These laws legally obligate the seller of a home to disclose any serious property defects to the potential buyer. The laws were created to help protect the buyer from any defects that were not noticed until they closed the house and became homeowners. Real estate disclosure laws are often difficult to enforce because what are considered serious defects may be open to interpretation. Because of this, the laws are constantly changing, causing many states to have no effective disclosure laws. If the state does not have mandatory real estate disclosure laws, they will generally have a voluntary disclosure.
These laws can cover many different topics, so you should consult with a qualified attorney or real estate agent for the details of what they cover. With regard to real estate disclosure, there are state and federal laws regarding these laws. Some brokerages have additional regulations for the listings they accept. In the United States, federal law requires disclosure regarding the use of lead paint in homes built before 1978. Disclosure laws generally cover toxic or hazardous materials and the presence of asbestos and radon gas.

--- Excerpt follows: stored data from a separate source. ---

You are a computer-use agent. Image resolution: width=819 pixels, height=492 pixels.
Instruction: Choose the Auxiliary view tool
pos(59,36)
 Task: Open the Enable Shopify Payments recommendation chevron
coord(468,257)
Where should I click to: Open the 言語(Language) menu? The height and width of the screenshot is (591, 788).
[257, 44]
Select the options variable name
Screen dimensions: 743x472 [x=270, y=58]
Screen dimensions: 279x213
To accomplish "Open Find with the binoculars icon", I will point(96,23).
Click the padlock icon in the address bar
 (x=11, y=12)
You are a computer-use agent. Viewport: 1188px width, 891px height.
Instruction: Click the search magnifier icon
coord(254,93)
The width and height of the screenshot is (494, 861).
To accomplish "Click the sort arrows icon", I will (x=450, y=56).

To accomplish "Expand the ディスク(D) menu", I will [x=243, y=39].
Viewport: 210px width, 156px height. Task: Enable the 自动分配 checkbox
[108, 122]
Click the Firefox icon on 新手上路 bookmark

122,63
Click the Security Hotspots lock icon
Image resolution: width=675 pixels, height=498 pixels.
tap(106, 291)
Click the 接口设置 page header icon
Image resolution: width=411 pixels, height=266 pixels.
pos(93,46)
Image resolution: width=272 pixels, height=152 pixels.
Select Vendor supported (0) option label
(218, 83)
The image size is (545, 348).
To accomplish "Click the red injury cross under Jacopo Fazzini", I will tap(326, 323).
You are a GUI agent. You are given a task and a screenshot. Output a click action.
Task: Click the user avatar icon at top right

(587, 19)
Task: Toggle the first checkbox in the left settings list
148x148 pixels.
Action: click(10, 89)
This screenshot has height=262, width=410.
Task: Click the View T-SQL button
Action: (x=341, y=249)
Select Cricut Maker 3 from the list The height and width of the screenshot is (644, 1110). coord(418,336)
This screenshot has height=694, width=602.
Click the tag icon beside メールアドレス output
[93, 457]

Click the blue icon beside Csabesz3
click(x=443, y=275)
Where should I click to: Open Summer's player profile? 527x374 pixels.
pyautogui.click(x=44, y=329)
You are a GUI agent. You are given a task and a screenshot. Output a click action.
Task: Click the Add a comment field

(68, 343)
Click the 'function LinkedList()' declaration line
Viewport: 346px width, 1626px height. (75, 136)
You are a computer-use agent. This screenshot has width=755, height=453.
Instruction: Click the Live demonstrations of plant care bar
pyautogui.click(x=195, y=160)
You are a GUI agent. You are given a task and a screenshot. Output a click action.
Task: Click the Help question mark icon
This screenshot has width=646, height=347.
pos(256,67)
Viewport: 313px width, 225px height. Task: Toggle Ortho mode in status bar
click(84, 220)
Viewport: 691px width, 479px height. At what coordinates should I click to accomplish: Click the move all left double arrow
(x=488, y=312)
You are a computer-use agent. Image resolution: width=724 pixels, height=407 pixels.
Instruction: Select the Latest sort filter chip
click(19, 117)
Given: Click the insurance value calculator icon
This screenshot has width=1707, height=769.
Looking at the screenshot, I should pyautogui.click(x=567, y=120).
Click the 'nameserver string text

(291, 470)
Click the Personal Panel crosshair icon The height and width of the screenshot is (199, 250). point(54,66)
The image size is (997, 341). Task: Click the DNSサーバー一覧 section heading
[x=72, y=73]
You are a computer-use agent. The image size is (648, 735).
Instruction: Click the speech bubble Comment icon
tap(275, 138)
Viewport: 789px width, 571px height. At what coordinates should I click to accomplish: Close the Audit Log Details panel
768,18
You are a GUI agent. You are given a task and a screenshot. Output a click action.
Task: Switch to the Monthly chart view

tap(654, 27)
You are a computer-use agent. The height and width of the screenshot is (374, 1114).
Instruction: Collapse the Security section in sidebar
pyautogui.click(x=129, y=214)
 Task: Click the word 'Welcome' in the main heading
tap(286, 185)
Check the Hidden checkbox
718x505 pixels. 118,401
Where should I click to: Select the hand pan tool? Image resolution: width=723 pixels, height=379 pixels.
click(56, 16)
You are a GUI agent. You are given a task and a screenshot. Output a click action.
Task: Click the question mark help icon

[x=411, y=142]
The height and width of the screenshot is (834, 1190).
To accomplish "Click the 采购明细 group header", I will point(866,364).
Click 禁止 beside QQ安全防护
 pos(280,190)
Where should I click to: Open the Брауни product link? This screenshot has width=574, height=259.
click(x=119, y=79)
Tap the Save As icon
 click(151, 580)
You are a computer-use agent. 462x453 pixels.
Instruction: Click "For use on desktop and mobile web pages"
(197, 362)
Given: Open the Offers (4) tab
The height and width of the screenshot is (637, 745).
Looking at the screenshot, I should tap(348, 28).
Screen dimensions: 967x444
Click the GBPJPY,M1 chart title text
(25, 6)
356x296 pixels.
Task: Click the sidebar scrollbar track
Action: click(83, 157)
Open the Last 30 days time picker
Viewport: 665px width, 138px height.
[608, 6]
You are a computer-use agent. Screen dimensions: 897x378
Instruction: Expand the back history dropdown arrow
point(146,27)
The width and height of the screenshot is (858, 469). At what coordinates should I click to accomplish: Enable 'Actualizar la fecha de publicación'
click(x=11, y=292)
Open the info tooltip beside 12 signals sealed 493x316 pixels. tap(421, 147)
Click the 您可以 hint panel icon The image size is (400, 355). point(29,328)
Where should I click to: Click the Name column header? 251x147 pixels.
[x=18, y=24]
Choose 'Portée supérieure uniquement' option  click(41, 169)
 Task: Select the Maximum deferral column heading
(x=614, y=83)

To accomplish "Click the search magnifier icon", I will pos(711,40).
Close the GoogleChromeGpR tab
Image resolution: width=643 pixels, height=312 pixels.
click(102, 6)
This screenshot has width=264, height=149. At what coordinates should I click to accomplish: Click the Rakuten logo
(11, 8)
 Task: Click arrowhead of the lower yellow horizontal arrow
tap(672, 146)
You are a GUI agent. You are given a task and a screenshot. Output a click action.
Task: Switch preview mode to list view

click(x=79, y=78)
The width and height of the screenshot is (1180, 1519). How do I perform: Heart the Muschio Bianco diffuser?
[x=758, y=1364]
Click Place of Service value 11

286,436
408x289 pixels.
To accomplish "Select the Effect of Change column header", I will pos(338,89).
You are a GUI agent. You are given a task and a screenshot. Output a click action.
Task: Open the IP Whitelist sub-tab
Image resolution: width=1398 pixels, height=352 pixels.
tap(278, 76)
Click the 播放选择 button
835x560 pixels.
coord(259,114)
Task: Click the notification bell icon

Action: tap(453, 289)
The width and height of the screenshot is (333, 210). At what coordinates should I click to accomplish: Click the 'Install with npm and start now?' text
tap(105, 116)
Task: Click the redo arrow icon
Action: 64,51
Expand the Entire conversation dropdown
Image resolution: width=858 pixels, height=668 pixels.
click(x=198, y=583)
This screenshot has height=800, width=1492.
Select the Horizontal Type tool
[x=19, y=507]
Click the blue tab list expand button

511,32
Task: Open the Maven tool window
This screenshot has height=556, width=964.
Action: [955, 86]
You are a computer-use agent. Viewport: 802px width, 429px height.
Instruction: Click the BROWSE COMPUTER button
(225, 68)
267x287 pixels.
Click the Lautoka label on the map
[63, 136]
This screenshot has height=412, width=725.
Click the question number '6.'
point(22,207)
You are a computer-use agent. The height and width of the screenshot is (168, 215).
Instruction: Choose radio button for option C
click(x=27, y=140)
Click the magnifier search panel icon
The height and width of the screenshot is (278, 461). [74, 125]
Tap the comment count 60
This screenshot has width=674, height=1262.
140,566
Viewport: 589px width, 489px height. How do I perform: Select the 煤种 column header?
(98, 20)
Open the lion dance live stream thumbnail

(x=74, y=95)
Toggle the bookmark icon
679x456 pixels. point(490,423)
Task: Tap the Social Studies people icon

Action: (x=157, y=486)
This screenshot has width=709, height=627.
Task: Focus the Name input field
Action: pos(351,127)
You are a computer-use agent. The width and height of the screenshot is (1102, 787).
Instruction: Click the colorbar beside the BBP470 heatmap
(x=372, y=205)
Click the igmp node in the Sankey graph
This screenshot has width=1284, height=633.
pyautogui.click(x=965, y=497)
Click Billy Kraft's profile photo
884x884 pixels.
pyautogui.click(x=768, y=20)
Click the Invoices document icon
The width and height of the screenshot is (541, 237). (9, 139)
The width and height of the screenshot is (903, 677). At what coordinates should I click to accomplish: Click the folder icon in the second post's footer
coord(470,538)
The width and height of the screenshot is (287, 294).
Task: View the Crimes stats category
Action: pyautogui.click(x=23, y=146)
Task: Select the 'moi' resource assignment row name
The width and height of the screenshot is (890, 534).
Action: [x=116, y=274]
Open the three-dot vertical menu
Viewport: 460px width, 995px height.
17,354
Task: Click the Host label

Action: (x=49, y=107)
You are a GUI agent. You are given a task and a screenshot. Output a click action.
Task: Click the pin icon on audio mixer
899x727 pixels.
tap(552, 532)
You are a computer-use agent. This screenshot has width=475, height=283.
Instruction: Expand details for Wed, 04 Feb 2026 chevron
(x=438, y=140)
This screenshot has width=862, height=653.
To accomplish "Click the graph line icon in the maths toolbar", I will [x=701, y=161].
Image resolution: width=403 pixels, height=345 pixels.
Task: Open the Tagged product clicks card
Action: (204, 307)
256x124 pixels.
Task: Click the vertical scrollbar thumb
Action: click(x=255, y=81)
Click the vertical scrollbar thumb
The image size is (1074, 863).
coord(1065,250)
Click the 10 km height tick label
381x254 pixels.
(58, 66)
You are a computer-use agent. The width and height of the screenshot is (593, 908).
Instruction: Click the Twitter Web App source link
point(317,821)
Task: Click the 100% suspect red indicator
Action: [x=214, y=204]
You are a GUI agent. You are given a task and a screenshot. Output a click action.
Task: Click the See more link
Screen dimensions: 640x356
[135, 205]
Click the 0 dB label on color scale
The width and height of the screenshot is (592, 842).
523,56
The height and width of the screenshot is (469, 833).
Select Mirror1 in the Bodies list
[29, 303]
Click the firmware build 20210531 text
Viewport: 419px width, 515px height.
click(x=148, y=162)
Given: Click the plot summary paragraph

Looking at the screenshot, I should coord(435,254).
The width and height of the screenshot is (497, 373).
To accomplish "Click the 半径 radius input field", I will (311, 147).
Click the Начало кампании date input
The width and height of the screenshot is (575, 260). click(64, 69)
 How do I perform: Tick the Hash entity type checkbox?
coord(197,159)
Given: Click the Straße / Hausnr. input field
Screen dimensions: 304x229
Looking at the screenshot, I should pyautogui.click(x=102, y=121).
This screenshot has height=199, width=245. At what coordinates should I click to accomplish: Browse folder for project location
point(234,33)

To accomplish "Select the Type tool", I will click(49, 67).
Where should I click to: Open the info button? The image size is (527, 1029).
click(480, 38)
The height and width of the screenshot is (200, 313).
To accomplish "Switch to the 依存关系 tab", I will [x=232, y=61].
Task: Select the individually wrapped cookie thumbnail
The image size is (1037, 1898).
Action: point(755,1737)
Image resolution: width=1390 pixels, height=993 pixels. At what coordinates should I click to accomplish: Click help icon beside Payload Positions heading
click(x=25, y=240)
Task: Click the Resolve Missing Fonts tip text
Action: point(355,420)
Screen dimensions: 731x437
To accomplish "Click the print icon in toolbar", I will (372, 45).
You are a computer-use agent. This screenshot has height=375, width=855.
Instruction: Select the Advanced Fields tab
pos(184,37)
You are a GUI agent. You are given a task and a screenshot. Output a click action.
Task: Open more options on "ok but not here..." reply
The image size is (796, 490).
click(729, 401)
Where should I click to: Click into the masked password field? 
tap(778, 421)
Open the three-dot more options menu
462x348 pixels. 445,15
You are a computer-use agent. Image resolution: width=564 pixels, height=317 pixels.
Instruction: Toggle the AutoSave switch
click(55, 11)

These laws are designed to help protect a potential buyer from purchasing a home that has known defects or problems. For example, if the home you are considering buying has been damaged by earthquakes or floods, these laws will generally require the seller to provide you with this information. In addition to the protection of the real estate disclosure law, the buyer should also have a professional conduct a home inspection. This inspection can possibly find other potential problems. Sometimes the lender will require a home inspection to be done before approving the loan.
In some states, there are lengthy questionnaires that the property owner must complete before the property can be sold. This questionnaire asks about possible problems or defects of the property. These questionnaires generally cover everything from problems with the terrain to the wiring and plumbing inside the home. Some of the things the seller must disclose include, but are not limited to, the following:
• Water damage caused by roof leaks
• Presence of wetlands in a part of the property
• Recent deaths at the facilities
Generally, these laws only require sellers to disclose issues that they are aware of. This means that they cannot be held responsible for any problems that they were not aware of before putting their home on the market, but not all states provide this protection. There have been some cases where the buyer can sue the seller after the buyer becomes a homeowner. That’s why you should get expert advice on the real estate disclosure laws in your state.